Japanese people love Tarako Spaghetti, which we call “tarasupa”. Made with cod roe, which may sound odd to you but it is really tasty. If you like salmon roe or caviar, trust me, you are going to like this tarako spaghetti.
What is Tarako?
Tarako(たらこ) is a pollock(cod family of fish) roe that has been salted and processed. We normally eat it with white rice or eat it alone with sake. We also like to use tarako for other dishes, like udon or okonomiyaki, etc. You can find it at every Japanese and Korean grocery store.
Tarako Spaghetti is Very Popular Among Japanese People
The origin of tarako spaghetti is a restaurant called “Kabenoana (壁の穴)” in Tokyo. The chef was asked one of his customers to make caviar spaghetti one day. And then the caviar spaghetti became a really popular dish. However, the caviar is too expensive so, the chef use tarako instead of caviar. Eventually, tarako spaghetti ended up becoming one of the most beloved spaghetti in Japan.

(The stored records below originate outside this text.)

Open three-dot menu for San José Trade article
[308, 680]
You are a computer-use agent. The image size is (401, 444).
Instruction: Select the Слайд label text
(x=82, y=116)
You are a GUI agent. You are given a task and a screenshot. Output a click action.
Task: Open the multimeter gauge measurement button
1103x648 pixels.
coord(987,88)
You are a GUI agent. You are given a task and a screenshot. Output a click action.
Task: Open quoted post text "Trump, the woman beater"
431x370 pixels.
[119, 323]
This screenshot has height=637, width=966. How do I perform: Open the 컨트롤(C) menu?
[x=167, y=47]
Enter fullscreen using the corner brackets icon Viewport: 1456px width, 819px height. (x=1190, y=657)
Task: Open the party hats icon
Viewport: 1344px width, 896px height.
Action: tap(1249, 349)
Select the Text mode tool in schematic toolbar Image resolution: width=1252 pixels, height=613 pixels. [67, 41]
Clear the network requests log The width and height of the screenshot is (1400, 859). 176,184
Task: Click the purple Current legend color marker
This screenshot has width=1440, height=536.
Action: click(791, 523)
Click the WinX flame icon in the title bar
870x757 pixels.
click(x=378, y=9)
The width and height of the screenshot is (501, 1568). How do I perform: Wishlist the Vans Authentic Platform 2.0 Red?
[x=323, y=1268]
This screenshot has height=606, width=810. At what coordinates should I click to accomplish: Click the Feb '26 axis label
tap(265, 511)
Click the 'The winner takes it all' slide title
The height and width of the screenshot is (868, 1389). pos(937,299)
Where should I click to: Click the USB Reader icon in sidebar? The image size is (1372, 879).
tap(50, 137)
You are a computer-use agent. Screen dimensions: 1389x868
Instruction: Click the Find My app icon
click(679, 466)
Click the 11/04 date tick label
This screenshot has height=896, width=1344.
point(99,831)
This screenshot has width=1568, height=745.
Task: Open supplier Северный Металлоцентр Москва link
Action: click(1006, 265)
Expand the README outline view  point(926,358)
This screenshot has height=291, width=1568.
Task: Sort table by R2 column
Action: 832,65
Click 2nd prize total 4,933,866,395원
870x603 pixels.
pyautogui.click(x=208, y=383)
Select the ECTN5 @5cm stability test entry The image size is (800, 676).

Fish Egg Spaghetti Sounds Odd but Taste So Good
When I was a kid, I didn’t even want to try to taste tarako because it was too exotic and smelled too fishy for me. However, when I was 10 years old, my mom ordered a tarako spaghetti at a local karaoke restaurant while my family was having a great time singing J-Pop. I observed my mom really enjoyed the spaghetti which made me try it for the first time. It was surprisingly so good and tasty. Since then I have asked my mom to make tarako spaghetti over and over.
Tarako Spaghetti Sauce is Convenient but Making Your Own Sauce is Much Better
Yes, there are instant tarako pasta sauces sold in Japan. Of course, I’ve used them a lot. However, if you have access to fresh (frozen) tarako, please try to make your own tarako sauce. It’s tastes really good, especially with good butter. Tarako and butter is really a great combination!!
How About Mentaiko?
Mentaiko(明太子) is identical to tarako which is also salted pollock row. But the only difference between these two is that mentaiko is marinated in powdered chilies and spices. Mentaiko is a little more bright red color, although it depends on the food manufacturer. Mentaiko spaghetti is also popular in Japan. If you like it a little bit spicy, you can make it with mendaiko instead of tarako.
Pasta Recommendation for Tarako Spaghetti
The tarako sauce goes with any type of pasta but I prefer to use thick spaghetti especially for this tarako cream spaghetti. Normally I hate overcooked pasta, and really prefer it to be perfect “al dente” when it comes to pasta. However, for this recipe, mochi mochi (chewy and springy) texture of spaghetti somehow makes the taste really great. So cook them 1 minute longer from al dente. Fresh pasta is also perfect for this tarako sauce. Udon noodle also goes well with this tarako sauce.
Ingredients
- salt (1 % of boiling water)
- 4 quarts (16 cups) of water
- 4 oz thick spaghetti
- 1 sack of cod roe (squeeze out the row from the sac, leave 1 teaspoon of the roe for decoration)
- 1 tablespoon of butter
- 1 tablespoon of mayonnaise
- ½ cup of heavy cream
- 1 tablespoon of pasta boiling water
- ½ teaspoon of dashi powder (optional)
- 2 shiso leaves, (julienne/ thin strips)
- kizami nori (shredded nori seaweed)
Instructions
- In a large stockpot, bring the water to a boil over medium-high heat. Stir in the salt. Add the spaghetti and cook it according to the package directions.
- Add butter and mayonnaise into a large pan, and heat them in medium heat. Once butter and mayonnaise are melted, add the heavy cream.
- Add the dashi powder, stir the cream mixture occasionally. Turn the heat up once it starts boiling.
Right before the spaghetti is cooked, add the pasta water into the cream mixture, and turn the heat to low heat.
- Add the cooked spaghetti into the pan, with cod row, stir everything until it’s combined. After you add the cod row, mix really quickly to not over overcook.
- Serve spaghetti immediately, garnished with shiso strips and an extra cod row on the top of spaghetti.